I noticed i made some typos in the commands i listed here because i was testing.. I started testing with Tomcat10 keystore and then the last rekey was for Tomcat14 keystore. All the commands reference the Tomcat 14 keystore.
I did export the certificate to PK#12 and still will try to extract private key using openssl.
Do you think this problem might be due to incompatibility between keytool java version and certificate and Tomcat 8.0 release? The machine has an older Windows 2008 server.
Thanks,
On Wednesday, 7 August 2019, 09:07:58 am UTC, logo <lo...@kreuser.name> wrote:
Munzer,
Am 2019-08-07 09:19, schrieb Peter Kreuser:
> Hi Munzer,
>
> I guess we‘re going a slightly awkward way here, but to fix your
> problem with the new cert in the first place, you could use this:
>
> If your keystore is the old proprietary format, convert it to PKCS12:
> keytool -importkeystore -srckeystore keystore.jks -destkeystore
> keystore.p12 -deststoretype PKCS12 -srcalias tomcat -deststorepass
> <password> -destkeypass <password>
> Then extract the key using openssl:
> openssl pkcs12 -in keystore.p12 -nocerts -out key.pem
> After that recombine it with the new cert.

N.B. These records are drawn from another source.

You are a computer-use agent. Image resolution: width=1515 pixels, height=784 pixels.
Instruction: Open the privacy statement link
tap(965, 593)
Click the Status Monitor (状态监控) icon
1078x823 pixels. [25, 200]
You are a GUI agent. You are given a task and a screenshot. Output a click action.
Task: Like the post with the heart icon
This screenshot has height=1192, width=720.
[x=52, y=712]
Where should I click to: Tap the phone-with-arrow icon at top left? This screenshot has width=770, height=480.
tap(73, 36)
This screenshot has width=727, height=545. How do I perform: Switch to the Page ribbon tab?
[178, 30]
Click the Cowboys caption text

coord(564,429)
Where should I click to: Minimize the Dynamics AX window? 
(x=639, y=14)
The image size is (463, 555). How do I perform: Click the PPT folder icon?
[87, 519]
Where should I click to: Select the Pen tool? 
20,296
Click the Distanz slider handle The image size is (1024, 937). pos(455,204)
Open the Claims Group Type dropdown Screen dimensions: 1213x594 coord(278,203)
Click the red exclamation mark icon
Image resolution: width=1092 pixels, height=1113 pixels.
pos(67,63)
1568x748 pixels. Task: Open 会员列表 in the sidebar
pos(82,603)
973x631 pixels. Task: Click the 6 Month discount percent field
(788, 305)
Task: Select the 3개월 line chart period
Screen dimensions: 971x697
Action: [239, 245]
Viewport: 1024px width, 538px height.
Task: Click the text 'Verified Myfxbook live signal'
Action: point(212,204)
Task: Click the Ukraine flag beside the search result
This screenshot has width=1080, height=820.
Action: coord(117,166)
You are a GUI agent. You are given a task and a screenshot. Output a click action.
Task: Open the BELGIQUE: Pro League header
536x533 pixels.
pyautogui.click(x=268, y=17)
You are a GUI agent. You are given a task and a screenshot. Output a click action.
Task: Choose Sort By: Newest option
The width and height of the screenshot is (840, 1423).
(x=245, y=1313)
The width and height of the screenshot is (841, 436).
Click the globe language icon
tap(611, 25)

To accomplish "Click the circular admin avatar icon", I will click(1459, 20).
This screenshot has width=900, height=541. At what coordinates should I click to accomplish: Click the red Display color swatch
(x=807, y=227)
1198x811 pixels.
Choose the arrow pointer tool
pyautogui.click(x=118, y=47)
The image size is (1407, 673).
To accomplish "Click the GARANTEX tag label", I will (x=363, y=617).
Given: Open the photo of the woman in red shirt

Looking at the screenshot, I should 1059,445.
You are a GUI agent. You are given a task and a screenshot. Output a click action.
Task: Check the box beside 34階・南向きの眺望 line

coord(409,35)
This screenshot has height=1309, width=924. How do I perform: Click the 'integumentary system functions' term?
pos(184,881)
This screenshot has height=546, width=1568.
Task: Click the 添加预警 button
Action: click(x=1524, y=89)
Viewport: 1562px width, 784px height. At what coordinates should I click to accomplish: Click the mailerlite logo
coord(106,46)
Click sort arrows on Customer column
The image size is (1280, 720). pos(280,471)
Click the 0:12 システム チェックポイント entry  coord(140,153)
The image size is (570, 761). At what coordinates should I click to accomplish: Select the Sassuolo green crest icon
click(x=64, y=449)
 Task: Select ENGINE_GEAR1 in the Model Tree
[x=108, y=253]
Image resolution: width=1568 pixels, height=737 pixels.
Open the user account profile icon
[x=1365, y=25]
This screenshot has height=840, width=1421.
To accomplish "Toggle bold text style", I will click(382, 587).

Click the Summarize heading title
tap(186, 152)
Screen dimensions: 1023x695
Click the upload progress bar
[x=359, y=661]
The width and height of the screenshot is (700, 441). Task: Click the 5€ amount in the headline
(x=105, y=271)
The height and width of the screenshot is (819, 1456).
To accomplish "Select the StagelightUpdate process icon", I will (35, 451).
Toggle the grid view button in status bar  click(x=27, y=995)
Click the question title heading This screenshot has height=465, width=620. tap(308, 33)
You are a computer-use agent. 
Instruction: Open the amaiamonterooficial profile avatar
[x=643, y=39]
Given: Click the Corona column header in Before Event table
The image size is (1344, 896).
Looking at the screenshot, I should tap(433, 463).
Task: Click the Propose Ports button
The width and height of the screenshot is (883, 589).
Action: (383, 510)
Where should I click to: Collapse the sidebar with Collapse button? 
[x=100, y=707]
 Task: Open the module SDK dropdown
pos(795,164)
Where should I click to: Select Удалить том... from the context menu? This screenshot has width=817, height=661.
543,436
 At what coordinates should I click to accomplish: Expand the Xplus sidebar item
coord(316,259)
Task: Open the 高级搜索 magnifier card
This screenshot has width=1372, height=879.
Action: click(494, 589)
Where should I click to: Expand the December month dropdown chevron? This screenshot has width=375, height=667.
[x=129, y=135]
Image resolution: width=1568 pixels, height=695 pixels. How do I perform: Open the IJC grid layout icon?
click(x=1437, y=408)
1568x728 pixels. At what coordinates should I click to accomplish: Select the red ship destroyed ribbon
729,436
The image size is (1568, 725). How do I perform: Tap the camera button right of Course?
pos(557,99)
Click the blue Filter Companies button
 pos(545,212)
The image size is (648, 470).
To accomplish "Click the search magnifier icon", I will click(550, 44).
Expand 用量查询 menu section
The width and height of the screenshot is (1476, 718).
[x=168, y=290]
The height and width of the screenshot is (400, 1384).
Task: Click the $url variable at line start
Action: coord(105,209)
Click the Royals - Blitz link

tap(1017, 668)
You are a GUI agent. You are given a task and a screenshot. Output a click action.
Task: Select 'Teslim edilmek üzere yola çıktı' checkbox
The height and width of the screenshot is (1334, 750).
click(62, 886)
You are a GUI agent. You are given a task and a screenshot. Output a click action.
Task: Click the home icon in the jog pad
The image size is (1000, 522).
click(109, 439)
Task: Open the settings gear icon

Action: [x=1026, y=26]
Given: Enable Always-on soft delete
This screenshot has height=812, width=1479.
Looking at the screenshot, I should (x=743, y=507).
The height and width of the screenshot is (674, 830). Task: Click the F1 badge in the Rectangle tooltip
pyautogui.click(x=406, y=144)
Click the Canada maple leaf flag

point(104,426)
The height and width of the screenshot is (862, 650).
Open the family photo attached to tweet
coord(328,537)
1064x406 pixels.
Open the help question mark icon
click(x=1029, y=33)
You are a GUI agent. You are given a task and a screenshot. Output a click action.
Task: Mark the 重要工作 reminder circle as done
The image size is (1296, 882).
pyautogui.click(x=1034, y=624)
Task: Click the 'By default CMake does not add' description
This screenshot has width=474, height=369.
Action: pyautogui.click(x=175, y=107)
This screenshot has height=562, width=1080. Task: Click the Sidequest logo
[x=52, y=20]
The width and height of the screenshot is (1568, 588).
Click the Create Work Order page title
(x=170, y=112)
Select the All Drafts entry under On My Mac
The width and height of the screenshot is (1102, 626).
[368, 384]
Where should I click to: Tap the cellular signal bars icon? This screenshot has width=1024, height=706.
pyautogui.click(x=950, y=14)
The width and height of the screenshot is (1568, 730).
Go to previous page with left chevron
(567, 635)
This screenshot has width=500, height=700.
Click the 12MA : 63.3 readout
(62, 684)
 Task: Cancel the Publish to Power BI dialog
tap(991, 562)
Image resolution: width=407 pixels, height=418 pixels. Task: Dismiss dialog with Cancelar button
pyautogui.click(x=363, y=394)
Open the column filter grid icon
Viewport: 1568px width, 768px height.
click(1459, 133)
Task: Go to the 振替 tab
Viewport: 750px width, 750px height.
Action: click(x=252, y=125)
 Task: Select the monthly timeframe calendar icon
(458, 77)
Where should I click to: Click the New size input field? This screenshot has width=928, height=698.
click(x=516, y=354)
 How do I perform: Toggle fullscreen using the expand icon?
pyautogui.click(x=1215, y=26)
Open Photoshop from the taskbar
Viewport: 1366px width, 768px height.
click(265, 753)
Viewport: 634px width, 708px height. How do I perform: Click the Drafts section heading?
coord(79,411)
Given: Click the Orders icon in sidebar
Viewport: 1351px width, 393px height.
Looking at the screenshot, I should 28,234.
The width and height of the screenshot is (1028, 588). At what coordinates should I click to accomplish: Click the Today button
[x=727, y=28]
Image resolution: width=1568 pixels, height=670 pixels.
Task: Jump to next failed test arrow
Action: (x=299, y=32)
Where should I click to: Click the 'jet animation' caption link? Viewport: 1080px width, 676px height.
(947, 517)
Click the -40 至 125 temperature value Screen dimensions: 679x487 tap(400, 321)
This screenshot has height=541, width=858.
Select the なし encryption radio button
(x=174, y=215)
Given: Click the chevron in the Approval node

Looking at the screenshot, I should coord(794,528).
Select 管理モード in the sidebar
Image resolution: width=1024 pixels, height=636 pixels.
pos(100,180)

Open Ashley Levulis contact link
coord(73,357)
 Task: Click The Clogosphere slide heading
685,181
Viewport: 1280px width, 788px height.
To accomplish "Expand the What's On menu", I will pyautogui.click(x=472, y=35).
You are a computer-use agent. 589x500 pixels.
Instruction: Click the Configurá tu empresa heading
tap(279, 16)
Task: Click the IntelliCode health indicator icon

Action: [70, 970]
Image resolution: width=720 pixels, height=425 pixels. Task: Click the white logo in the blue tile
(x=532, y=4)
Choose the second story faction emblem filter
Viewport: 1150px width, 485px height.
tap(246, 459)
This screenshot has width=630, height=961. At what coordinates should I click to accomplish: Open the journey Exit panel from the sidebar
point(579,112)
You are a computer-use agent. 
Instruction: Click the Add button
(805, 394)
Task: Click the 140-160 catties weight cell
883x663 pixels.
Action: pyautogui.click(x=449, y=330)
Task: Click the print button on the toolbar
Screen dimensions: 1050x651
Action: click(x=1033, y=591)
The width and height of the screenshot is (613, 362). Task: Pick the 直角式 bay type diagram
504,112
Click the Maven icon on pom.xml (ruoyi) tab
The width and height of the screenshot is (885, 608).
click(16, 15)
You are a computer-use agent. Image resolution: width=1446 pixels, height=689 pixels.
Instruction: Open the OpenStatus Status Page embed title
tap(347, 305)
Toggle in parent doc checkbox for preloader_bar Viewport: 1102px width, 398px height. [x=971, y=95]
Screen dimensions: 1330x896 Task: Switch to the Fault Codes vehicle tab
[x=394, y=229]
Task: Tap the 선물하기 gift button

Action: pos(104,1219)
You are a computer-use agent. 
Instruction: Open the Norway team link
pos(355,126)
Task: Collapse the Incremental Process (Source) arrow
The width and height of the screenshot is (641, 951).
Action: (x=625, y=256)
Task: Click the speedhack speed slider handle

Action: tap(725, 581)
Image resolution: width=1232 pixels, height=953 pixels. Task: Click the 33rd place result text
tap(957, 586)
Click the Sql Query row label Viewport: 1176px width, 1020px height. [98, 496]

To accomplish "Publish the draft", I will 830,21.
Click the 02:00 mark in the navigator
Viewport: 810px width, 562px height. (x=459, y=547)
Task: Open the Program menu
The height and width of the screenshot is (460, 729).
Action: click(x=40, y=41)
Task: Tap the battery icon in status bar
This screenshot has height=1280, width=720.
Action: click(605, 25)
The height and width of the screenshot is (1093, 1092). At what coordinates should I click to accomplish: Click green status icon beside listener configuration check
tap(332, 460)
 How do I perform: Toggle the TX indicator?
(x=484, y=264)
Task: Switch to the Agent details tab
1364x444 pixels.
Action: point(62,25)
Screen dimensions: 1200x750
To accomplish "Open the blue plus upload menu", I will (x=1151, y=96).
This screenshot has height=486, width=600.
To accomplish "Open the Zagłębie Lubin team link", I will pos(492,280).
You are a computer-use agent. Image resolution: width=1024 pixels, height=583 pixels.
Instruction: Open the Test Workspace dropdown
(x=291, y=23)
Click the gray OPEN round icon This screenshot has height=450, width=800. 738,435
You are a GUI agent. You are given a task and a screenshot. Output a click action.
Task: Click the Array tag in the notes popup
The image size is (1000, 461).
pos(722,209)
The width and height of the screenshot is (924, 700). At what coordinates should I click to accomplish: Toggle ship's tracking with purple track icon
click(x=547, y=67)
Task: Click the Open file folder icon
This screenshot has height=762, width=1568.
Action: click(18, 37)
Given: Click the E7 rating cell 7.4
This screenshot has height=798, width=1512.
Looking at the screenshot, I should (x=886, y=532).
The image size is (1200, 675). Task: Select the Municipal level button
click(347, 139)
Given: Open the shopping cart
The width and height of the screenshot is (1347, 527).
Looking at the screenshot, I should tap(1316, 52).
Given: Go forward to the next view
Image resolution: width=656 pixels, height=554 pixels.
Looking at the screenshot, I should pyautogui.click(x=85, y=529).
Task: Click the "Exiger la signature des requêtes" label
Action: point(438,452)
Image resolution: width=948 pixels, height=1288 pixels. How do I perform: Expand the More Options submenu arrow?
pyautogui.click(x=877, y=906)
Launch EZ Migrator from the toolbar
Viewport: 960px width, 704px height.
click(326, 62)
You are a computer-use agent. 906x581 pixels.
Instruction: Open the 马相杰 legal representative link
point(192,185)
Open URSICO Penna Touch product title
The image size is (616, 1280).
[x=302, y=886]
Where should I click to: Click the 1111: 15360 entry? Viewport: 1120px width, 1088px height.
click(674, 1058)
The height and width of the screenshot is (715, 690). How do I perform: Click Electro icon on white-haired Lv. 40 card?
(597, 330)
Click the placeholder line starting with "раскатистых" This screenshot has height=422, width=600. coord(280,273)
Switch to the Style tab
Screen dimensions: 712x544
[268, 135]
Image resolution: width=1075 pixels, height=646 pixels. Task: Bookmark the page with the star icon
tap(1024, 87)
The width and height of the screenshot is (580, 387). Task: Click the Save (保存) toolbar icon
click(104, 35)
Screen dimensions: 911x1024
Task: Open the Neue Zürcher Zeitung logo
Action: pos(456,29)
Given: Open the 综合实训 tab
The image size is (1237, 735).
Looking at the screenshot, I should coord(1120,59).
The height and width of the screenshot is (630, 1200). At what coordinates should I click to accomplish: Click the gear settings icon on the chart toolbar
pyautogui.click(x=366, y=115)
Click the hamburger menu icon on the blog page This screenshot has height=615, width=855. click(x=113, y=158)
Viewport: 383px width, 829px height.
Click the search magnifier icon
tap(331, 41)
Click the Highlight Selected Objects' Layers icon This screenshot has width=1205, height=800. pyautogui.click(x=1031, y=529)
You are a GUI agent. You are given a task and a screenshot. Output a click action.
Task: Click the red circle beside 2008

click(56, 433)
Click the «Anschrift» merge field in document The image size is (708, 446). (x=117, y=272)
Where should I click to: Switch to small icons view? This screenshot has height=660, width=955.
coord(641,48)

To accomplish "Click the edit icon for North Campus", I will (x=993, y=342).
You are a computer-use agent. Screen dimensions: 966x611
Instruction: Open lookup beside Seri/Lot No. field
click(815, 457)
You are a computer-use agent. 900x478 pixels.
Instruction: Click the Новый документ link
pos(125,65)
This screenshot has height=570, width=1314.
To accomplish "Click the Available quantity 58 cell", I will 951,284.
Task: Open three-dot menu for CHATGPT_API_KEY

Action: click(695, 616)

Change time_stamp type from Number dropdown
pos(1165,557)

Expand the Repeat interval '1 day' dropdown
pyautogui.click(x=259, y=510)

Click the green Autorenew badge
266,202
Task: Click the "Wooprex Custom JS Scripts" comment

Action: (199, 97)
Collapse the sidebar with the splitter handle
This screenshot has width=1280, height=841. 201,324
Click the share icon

> I‘ve found this here: https://security.stackexchange.com/a/66865
>
> There has to be an easier way, but as your keystore is causing
> troubles, I‘m not really able to troubleshoot that.
>
now I've replayed your commands and selfsigned the csr with my ca. I see
the same behaviour on tomcat10.keystore!
BUUUUT! If I replace tomcat14.keystore in the first two commands with
tomcat10.keystore the generated cert is imported as a PrivateKeyEntry.
:-)
Well IF you did it like you send in the first mail, you imported the ca
and the intermediate certificate into a different (unused?) keystore!!!
Could you please doublecheck?
Peter
BTW: did you get warnings on the console that the JKS-keystore format is
a proprietary format and should be converted to pkcs12?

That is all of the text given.